Every line from the one containing "Expand the Operating System dropdown" to the end of the data below should be copied exactly, but pictures should not.
═══ PROVIDED DATA
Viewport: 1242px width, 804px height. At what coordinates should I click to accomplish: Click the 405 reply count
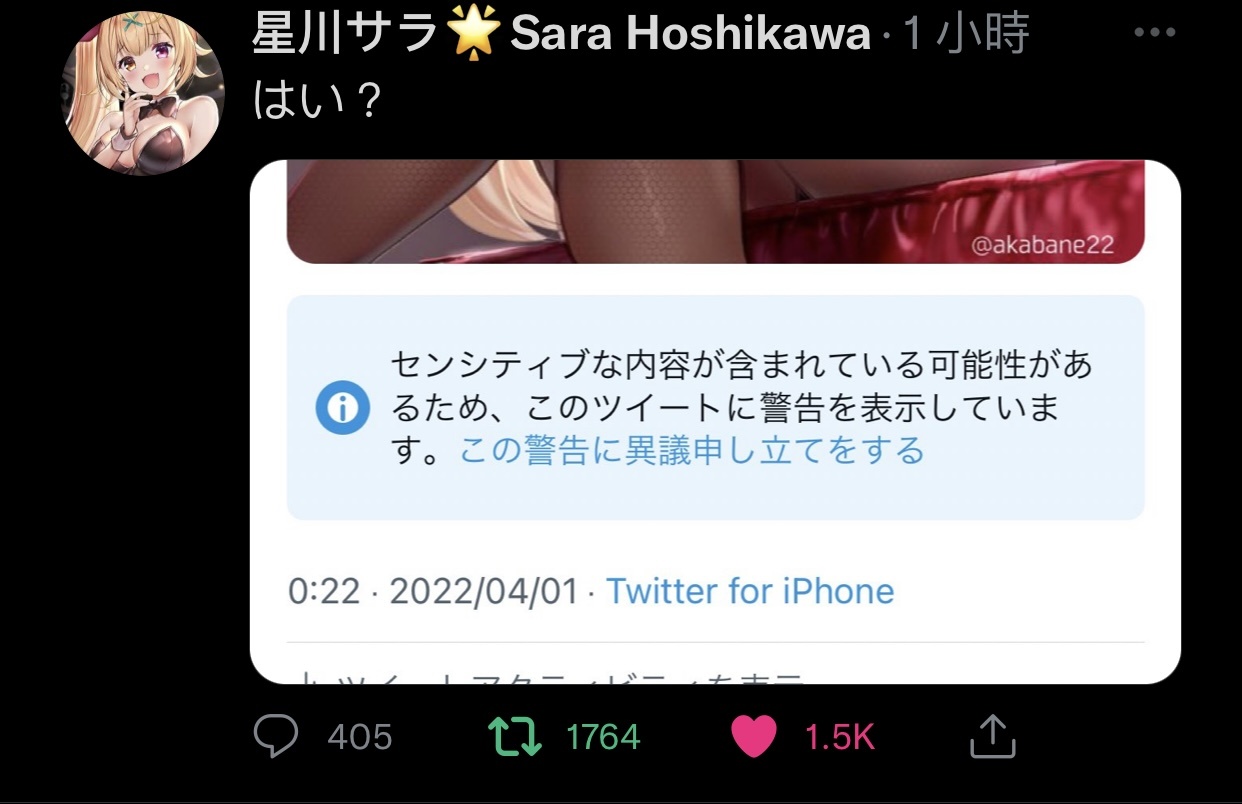[x=360, y=738]
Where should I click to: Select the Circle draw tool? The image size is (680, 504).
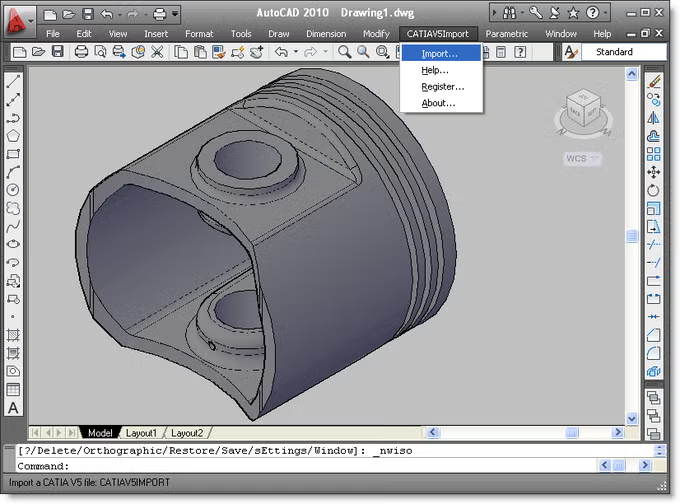[x=13, y=190]
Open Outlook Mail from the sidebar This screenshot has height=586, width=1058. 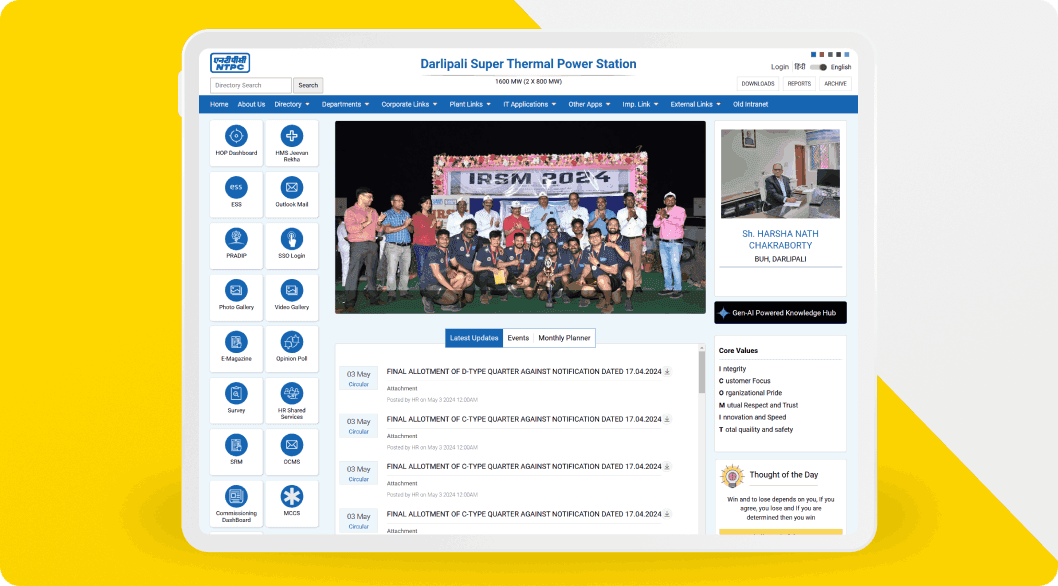pos(292,192)
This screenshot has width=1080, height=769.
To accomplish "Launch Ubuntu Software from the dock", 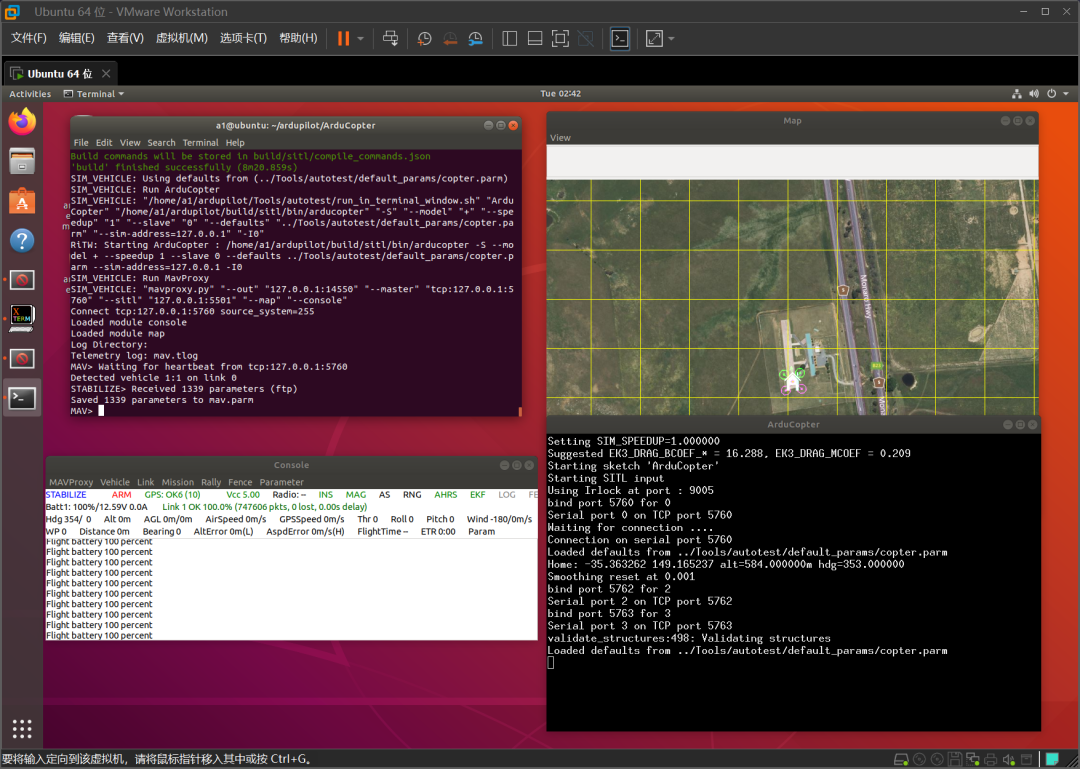I will point(22,201).
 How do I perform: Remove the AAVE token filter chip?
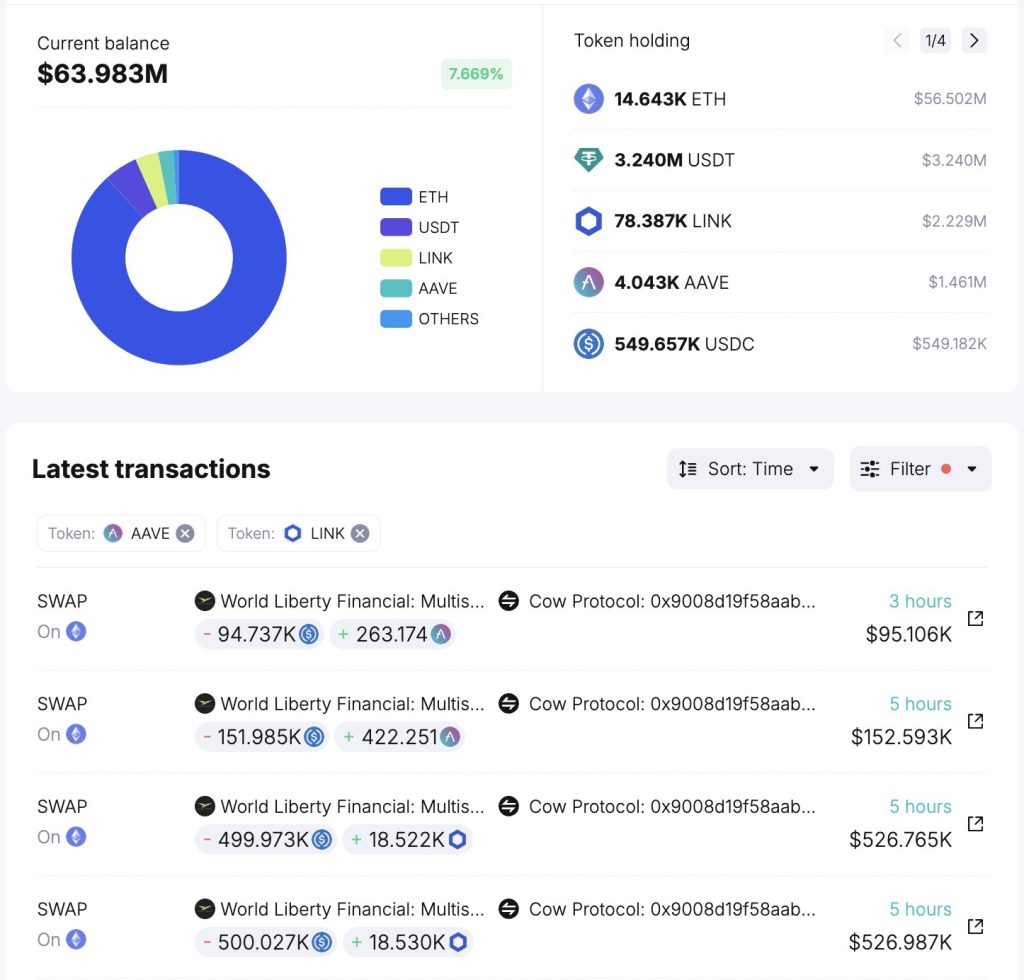point(184,533)
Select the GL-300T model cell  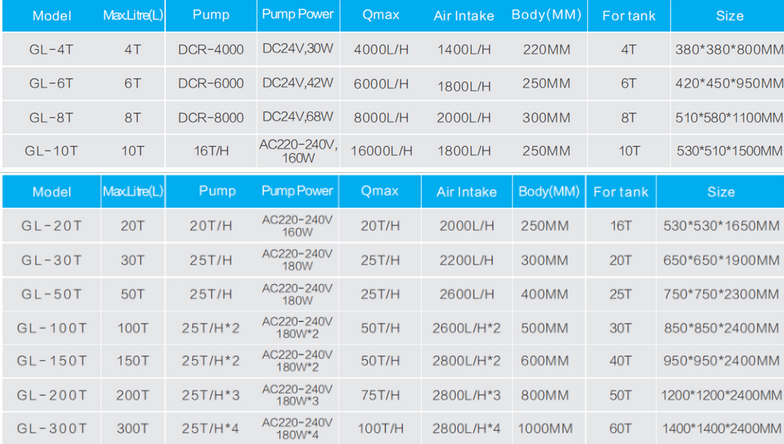tap(52, 427)
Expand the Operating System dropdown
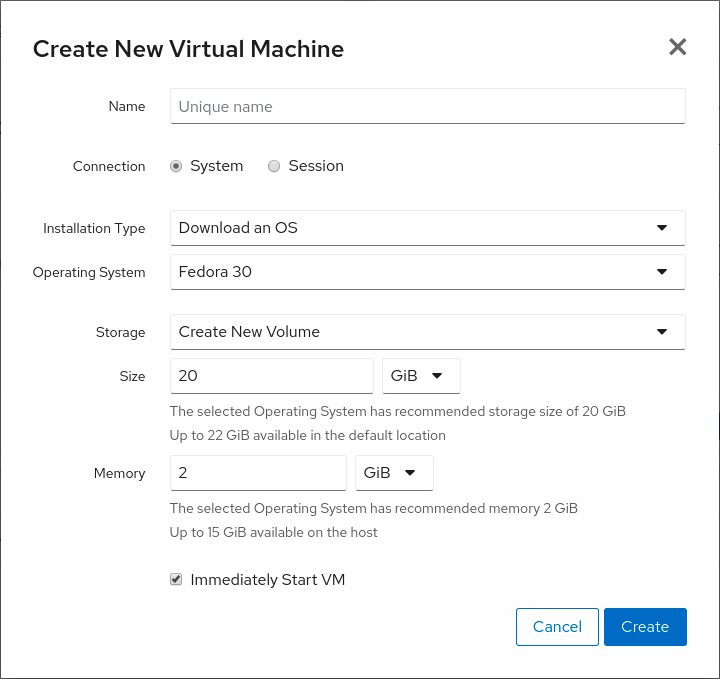Image resolution: width=720 pixels, height=679 pixels. [427, 272]
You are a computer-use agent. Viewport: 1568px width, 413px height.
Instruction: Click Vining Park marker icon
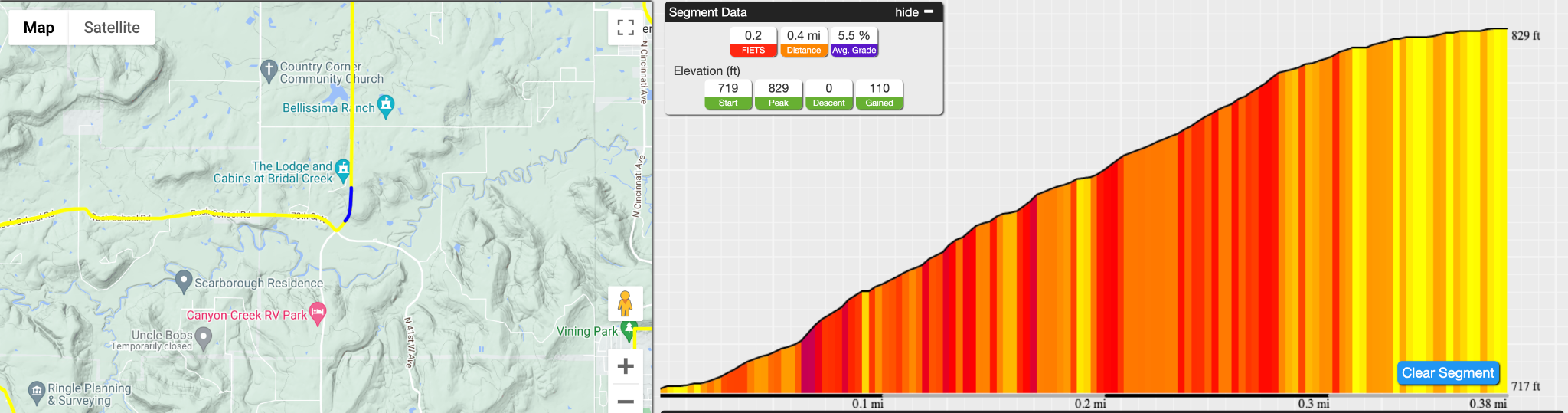[629, 330]
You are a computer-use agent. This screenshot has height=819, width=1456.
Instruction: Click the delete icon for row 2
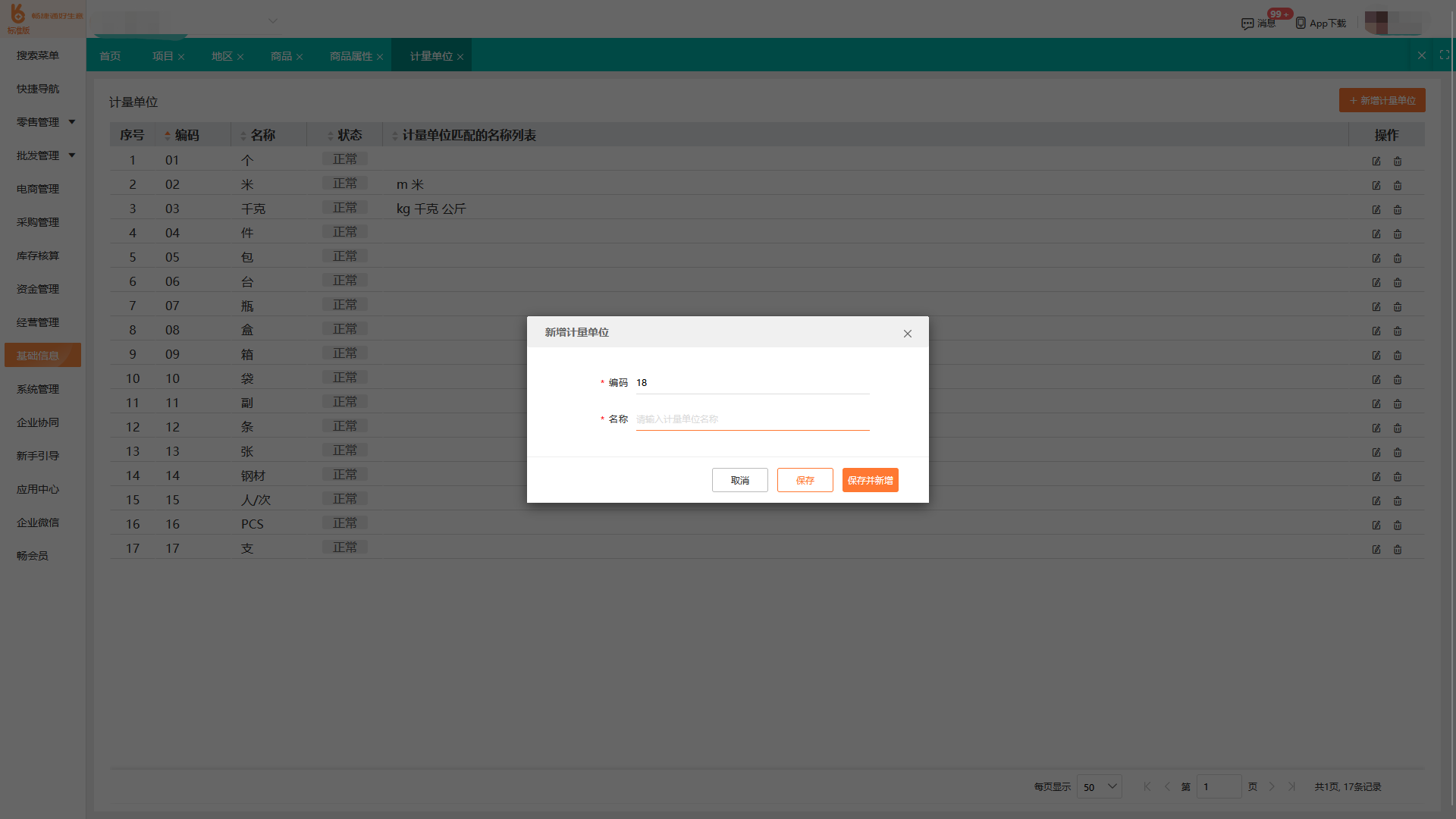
══════
**ANSWER AREA**
Expand the Operating System dropdown
Image resolution: width=720 pixels, height=679 pixels. [427, 272]
You are a computer-use agent. Viewport: 1568px width, 413px height.
Instruction: Click Vining Park marker icon
[629, 330]
You are a computer-use agent. This screenshot has height=819, width=1456.
Instruction: Click the delete icon for row 2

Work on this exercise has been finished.